Characteristic extraction: the location of the fingertip and to detect whether it is a peak or a valley. To classify a point, peak or valley, this is converted into a 3D vector, usually given the pseudo-vector name in the xy plane, and then calculating the cross product. If the z-component marks of the cross product are positive, we assume that the point is the peak, and in the case that the result of the cross product is negative, it will be the valley.
Recognition of point and pinch movements: taking into account visible reference points (fingertips), certain movements are attributed.
Pose estimation: a procedure that consists of hand position identification through the use of algorithms that calculate the distance between positions.

Other tracking techniques

It is also possible to actively track finger.
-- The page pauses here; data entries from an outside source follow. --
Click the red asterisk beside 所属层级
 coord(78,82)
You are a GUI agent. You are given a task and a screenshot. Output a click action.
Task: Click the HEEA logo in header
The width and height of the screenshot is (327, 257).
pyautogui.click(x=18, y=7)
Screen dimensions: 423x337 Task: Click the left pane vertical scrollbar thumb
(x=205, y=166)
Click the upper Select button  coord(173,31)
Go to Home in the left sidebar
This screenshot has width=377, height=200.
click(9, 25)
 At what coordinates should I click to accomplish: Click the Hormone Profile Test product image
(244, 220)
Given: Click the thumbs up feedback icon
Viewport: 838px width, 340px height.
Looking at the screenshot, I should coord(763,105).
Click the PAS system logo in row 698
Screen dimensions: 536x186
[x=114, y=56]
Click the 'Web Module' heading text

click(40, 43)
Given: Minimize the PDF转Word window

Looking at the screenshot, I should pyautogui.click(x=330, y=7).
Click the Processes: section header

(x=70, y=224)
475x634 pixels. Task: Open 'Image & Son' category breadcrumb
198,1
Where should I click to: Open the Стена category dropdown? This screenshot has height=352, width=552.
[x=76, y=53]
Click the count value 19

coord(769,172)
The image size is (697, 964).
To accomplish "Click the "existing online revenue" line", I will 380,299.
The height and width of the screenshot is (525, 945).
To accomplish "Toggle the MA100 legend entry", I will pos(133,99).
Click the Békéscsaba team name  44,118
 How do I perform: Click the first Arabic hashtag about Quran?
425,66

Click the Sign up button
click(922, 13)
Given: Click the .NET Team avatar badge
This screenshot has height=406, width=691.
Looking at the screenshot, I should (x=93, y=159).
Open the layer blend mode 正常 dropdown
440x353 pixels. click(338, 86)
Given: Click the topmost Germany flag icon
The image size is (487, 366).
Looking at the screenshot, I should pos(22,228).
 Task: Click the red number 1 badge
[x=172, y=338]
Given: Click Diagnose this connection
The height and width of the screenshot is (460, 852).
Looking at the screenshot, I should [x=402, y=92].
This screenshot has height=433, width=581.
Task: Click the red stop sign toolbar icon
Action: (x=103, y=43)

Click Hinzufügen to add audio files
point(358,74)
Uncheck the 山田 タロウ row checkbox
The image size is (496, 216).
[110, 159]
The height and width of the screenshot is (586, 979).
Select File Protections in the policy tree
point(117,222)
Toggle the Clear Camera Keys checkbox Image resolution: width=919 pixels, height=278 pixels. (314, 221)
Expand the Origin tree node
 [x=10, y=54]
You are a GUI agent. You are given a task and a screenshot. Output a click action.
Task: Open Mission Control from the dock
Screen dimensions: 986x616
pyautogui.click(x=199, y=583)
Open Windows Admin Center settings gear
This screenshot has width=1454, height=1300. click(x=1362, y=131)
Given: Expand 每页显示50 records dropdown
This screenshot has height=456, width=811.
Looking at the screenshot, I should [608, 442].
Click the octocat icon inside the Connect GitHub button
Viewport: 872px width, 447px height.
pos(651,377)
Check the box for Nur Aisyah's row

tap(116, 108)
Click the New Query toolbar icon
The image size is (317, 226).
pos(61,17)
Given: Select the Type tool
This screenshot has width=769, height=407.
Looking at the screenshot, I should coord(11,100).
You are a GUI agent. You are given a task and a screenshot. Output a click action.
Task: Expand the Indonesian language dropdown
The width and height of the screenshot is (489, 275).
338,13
Smart Laser Scanner is an unmarked finger tracking system using a modified laser scanner/projector developed at the University of Tokyo in 2003-2004. It is capable of obtaining real-time three-dimensional coordinates without the need for image processing at all (essentially, it is a rangefinder scanner that instead of continuous scanning of the full field of view, limiting the scanning area to a very narrow window precisely the target size). The introduction of Gesture has been shown with this system. The sampling rate can be very high (500 Hz), allowing a smooth trajectory to be obtained without the need for filtering (such as Kalman).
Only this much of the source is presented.